STORED DATA:
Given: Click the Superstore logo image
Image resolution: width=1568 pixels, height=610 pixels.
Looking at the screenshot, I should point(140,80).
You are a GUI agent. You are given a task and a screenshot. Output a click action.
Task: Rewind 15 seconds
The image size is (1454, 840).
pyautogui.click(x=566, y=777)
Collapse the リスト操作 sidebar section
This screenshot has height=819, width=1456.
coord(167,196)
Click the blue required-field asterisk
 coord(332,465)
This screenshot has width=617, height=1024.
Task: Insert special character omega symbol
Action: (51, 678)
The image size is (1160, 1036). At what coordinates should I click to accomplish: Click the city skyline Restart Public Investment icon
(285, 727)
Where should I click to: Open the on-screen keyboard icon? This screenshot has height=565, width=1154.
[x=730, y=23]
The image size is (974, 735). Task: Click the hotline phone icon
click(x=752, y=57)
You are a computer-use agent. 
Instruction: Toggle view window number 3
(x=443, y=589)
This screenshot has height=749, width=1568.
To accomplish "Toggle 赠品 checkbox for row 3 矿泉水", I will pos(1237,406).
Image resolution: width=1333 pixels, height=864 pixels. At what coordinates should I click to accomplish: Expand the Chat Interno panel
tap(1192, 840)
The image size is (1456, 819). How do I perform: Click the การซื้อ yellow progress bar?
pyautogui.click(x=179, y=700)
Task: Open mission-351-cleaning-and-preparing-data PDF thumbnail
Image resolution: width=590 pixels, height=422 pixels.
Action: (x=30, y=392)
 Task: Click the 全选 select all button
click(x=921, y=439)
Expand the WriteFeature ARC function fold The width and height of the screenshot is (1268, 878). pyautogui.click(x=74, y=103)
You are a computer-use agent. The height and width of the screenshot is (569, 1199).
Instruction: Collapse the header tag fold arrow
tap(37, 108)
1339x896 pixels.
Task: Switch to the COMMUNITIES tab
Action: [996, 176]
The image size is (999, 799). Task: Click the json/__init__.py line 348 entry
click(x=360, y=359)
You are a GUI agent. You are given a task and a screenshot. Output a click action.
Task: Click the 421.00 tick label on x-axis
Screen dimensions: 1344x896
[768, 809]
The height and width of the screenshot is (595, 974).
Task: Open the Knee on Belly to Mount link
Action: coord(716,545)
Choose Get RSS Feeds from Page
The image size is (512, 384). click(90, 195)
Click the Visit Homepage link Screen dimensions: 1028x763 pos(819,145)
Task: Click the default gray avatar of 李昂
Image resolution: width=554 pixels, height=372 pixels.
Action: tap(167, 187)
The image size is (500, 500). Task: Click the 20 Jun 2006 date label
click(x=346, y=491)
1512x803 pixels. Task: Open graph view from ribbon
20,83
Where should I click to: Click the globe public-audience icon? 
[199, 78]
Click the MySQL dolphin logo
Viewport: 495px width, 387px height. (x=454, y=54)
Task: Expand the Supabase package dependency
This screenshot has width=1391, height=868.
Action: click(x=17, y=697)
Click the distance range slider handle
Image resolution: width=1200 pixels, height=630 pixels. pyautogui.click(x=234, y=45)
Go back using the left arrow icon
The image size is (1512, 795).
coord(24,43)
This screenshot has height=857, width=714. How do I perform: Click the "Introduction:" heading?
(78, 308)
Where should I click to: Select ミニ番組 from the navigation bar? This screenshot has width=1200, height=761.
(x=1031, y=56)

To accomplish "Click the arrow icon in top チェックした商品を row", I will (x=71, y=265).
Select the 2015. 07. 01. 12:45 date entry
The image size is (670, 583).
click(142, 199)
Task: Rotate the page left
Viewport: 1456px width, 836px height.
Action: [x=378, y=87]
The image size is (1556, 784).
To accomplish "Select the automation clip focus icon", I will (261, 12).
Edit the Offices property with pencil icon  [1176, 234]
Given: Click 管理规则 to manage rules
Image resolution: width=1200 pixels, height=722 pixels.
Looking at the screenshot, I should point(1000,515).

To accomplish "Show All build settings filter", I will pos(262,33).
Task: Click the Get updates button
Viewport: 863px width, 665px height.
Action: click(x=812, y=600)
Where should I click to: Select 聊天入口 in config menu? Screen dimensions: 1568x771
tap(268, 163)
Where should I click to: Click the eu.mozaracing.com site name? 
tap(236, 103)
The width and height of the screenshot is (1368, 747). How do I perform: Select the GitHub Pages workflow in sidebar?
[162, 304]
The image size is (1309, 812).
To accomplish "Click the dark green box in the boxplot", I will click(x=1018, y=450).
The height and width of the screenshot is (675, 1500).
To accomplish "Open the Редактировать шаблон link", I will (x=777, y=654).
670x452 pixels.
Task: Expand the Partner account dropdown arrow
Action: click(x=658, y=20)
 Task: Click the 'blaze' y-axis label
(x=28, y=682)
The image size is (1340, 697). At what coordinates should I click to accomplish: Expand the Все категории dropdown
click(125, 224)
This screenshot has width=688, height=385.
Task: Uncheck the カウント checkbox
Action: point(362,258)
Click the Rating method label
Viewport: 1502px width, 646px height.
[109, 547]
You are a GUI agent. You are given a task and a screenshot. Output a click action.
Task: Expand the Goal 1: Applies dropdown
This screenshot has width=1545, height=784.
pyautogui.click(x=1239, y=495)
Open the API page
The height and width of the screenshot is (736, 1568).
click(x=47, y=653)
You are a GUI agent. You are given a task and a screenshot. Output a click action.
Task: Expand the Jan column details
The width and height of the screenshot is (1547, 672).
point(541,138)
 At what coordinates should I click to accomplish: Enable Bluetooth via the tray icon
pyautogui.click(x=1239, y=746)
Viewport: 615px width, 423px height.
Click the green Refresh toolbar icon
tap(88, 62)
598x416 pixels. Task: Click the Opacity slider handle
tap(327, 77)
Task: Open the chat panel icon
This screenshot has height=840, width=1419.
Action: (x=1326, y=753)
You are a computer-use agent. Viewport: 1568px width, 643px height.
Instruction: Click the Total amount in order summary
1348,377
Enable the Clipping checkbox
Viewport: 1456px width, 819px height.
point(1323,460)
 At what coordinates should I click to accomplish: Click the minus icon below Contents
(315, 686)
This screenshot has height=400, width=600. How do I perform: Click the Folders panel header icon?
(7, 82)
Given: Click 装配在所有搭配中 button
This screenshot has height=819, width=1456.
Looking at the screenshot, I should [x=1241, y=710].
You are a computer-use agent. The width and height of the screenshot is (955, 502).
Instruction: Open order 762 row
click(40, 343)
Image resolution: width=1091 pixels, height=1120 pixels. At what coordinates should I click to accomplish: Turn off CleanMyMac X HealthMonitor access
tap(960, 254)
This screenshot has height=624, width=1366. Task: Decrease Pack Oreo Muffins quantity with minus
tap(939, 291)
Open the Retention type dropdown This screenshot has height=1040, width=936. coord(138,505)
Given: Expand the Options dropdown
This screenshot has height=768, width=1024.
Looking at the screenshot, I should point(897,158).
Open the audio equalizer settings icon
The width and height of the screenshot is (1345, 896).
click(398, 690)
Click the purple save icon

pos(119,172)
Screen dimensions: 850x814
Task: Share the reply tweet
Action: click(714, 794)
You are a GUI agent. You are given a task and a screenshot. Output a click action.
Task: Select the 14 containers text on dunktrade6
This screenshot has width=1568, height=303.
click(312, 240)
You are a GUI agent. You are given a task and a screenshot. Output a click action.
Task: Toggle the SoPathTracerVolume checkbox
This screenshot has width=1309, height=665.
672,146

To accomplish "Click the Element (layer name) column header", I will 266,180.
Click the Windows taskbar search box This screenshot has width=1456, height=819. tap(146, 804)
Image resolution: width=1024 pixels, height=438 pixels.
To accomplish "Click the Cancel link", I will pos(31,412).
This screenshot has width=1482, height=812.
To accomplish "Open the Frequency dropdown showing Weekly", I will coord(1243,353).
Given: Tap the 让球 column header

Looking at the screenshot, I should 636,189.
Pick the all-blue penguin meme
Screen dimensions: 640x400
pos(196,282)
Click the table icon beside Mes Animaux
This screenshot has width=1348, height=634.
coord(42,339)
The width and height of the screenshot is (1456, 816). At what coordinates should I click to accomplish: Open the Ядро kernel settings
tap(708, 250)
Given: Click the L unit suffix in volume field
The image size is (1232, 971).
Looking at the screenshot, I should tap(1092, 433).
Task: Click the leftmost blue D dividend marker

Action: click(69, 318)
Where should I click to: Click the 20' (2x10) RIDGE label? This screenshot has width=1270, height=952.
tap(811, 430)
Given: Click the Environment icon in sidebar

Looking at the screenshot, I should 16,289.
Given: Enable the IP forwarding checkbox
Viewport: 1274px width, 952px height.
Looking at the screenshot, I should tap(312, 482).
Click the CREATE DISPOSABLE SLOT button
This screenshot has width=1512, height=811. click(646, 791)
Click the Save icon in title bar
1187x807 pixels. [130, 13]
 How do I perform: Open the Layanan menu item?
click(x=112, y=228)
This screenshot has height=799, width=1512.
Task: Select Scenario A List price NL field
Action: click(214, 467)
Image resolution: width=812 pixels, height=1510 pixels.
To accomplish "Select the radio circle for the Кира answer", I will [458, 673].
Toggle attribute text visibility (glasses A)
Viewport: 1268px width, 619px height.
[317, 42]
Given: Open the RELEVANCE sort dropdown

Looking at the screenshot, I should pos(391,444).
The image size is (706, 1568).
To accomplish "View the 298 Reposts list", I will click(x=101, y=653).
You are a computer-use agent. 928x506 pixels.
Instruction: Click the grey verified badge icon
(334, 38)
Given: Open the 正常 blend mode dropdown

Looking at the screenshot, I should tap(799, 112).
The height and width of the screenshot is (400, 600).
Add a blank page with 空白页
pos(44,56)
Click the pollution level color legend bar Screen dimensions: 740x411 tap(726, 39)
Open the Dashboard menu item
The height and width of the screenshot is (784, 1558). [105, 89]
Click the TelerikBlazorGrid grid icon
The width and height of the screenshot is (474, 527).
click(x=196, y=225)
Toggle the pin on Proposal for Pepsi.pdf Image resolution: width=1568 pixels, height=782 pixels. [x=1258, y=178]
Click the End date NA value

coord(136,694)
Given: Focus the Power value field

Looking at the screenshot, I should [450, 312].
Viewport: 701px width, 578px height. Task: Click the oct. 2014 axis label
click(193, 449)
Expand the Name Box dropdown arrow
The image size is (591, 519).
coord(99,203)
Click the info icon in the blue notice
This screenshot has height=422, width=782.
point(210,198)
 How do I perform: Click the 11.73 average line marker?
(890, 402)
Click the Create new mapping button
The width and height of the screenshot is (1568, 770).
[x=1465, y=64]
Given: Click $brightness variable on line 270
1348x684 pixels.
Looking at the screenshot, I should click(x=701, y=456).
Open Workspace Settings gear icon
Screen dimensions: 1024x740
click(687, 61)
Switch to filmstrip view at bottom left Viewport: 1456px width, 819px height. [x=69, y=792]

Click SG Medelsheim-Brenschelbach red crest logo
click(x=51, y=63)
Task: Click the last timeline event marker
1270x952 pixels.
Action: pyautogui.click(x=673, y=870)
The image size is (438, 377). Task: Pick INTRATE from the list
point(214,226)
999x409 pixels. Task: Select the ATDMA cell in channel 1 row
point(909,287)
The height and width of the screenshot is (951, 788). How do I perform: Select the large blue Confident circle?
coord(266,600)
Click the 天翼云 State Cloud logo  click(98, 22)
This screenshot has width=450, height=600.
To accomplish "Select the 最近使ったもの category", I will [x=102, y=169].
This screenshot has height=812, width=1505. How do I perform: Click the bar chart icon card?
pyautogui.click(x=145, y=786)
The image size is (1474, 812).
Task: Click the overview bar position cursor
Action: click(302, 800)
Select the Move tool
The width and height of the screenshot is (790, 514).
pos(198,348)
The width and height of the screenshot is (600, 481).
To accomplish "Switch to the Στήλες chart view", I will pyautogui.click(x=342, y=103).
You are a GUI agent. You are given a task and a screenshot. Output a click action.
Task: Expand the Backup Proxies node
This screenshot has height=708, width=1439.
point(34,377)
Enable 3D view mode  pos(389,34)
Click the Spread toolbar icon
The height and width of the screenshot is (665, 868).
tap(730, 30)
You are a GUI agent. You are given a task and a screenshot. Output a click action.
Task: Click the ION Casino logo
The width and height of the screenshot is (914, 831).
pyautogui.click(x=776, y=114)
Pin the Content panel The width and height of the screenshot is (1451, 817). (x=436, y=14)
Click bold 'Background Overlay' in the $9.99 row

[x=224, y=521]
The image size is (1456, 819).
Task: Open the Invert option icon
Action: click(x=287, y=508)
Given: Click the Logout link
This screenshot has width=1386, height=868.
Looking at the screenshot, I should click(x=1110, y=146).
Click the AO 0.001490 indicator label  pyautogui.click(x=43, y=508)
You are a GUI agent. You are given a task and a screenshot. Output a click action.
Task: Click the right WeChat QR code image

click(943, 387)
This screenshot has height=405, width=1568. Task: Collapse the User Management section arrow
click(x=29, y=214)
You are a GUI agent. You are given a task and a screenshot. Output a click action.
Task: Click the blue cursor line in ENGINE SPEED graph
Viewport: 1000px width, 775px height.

PROBLEM: Take the part of the entries that opens with the line containing "icon below Contents" and closes with the line containing "Looking at the screenshot, I should point(897,158).", and write those lines out again with "dropdown" swapped for "menu" and nothing else changed.

TASK ANSWER:
 At what coordinates should I click to accomplish: Click the minus icon below Contents
(315, 686)
This screenshot has height=400, width=600. How do I perform: Click the Folders panel header icon?
(7, 82)
Given: Click 装配在所有搭配中 button
This screenshot has height=819, width=1456.
Looking at the screenshot, I should [x=1241, y=710].
You are a computer-use agent. The width and height of the screenshot is (955, 502).
Instruction: Open order 762 row
click(40, 343)
Image resolution: width=1091 pixels, height=1120 pixels. At what coordinates should I click to accomplish: Turn off CleanMyMac X HealthMonitor access
tap(960, 254)
This screenshot has height=624, width=1366. Task: Decrease Pack Oreo Muffins quantity with minus
tap(939, 291)
Open the Retention type menu This screenshot has height=1040, width=936. coord(138,505)
Given: Expand the Options menu
This screenshot has height=768, width=1024.
Looking at the screenshot, I should point(897,158).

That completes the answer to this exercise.